The New Mexico State Department of Justice said Wednesday it is investigating an allegation that the bodies of two underage girls were buried outside his remote New Mexico ranch, according to documents released by the U.S. Department of Justice. The late sex offender Jeffrey Epstein ordered the burial of two foreign girls outside his remote New Mexico ranch.
New Mexico Justice Department spokeswoman Lauren Rodriguez said they had requested an unabridged copy of an email from 2019 from the U.S. Department of Justice. The allegation was contained in a document released by the Justice Department.
The US Department of Justice did not immediately respond to a request for comment. The US Federal Bureau of Investigation (FBI) declined to comment.
"We are actively investigating the allegations. We are conducting a detailed review of the allegations in light of the recent release of documents by the U.S. Department of Justice," Rodriguez said in an email when asked about the case.
The matter came a day after the New Mexico Legislature launched a full-scale investigation into allegations that Epstein sexually abused women and girls for more than two decades at his Zorro Ranch, located 30 miles south of Santa Fe.
This pressure from Democratic lawmakers to expose Epstein's crimes has now become a major political challenge for President Donald Trump.
The 2019 email was found in recently released Epstein-related documents by the US Department of Justice.
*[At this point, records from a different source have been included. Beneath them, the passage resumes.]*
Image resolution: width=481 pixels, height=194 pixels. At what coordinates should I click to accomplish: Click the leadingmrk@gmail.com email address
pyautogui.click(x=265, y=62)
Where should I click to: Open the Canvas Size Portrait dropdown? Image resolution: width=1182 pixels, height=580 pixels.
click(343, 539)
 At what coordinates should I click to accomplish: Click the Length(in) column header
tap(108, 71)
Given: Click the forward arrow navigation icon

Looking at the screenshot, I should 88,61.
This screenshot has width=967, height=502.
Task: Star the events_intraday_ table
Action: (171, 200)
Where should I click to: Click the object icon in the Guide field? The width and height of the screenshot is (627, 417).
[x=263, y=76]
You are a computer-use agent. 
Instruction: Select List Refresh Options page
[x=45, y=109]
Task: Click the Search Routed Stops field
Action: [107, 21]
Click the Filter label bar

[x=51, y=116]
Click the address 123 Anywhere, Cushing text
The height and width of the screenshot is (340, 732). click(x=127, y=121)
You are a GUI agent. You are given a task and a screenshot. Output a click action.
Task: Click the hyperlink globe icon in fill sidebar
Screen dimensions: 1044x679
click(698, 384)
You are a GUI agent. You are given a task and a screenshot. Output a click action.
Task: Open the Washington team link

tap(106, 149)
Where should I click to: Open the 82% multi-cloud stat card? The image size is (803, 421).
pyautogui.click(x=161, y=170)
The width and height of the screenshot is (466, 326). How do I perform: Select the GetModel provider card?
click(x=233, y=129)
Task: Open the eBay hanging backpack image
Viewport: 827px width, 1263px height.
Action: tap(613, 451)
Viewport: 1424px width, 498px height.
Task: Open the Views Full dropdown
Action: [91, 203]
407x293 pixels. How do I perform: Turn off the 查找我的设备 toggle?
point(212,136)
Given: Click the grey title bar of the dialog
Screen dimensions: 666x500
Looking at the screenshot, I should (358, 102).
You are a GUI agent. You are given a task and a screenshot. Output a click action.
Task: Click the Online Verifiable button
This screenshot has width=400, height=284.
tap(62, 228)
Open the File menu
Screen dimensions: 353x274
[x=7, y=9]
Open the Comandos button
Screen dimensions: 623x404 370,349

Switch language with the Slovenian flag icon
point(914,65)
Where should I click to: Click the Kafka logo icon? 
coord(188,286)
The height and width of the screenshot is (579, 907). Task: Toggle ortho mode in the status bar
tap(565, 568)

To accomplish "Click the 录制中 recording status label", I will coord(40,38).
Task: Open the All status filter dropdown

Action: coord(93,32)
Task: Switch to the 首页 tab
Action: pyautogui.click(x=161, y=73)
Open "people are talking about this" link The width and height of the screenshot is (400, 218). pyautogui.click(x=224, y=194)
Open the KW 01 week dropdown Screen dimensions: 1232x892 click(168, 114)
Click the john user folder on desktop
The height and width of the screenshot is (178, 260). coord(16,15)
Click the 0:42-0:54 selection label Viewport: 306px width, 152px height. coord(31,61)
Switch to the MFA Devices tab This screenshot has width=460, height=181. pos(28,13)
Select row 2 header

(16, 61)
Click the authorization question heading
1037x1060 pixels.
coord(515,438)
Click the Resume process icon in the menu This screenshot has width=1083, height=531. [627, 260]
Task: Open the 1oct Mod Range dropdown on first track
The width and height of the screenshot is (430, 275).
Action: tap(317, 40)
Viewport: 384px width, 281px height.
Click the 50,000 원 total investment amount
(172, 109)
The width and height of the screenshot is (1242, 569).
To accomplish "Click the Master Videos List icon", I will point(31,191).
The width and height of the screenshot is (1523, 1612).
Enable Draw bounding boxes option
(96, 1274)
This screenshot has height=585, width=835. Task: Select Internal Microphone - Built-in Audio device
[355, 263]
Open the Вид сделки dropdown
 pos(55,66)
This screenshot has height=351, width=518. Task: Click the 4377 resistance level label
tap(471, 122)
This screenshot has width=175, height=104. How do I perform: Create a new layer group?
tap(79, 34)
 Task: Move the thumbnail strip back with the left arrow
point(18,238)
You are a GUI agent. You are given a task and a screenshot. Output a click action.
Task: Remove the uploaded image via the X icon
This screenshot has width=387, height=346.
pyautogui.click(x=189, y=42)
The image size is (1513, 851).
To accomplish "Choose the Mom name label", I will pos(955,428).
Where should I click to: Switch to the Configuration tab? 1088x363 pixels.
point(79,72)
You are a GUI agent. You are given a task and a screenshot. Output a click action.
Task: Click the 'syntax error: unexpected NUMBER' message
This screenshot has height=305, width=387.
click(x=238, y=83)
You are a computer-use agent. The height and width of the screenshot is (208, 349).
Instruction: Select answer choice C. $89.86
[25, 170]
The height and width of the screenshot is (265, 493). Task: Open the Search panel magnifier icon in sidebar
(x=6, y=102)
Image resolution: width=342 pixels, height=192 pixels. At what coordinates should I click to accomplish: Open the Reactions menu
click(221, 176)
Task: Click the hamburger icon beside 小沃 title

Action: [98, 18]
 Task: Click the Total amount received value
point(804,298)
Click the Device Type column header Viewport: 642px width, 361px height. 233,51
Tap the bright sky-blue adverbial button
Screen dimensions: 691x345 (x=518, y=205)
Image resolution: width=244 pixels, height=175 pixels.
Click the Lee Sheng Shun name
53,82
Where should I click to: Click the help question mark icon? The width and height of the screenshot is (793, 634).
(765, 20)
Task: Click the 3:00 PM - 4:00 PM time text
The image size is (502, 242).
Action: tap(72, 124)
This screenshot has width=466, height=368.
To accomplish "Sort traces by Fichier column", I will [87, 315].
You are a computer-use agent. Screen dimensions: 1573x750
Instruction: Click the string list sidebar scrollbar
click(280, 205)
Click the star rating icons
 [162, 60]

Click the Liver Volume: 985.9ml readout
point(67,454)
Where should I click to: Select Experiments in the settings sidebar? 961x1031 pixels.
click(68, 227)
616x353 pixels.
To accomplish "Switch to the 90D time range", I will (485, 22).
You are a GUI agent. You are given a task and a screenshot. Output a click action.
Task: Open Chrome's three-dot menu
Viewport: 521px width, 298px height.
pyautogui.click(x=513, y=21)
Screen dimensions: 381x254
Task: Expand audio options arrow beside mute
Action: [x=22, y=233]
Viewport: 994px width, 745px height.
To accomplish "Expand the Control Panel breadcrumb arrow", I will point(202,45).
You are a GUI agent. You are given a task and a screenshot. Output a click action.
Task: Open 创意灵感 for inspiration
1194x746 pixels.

The email was sent to New Mexico radio host Eddie Aragon, a few months after Epstein's death, who discussed Zorro Ranch on his show.
The sender of the email, claiming to be a former employee of Zorro Ranch, demanded a bitcoin in exchange for some videos. The emails he sent claimed to be from Epstein's home showed a financier engaging in sexual acts with underage girls.
Aragon said in a telephone interview that he believed the email to be genuine and immediately forwarded it to the FBI. Host Aragon claims he did not pay the sender or have any further contact with him.
However, the radio host said that he recently tried to reply to the email for the first time, but the email address was no longer active.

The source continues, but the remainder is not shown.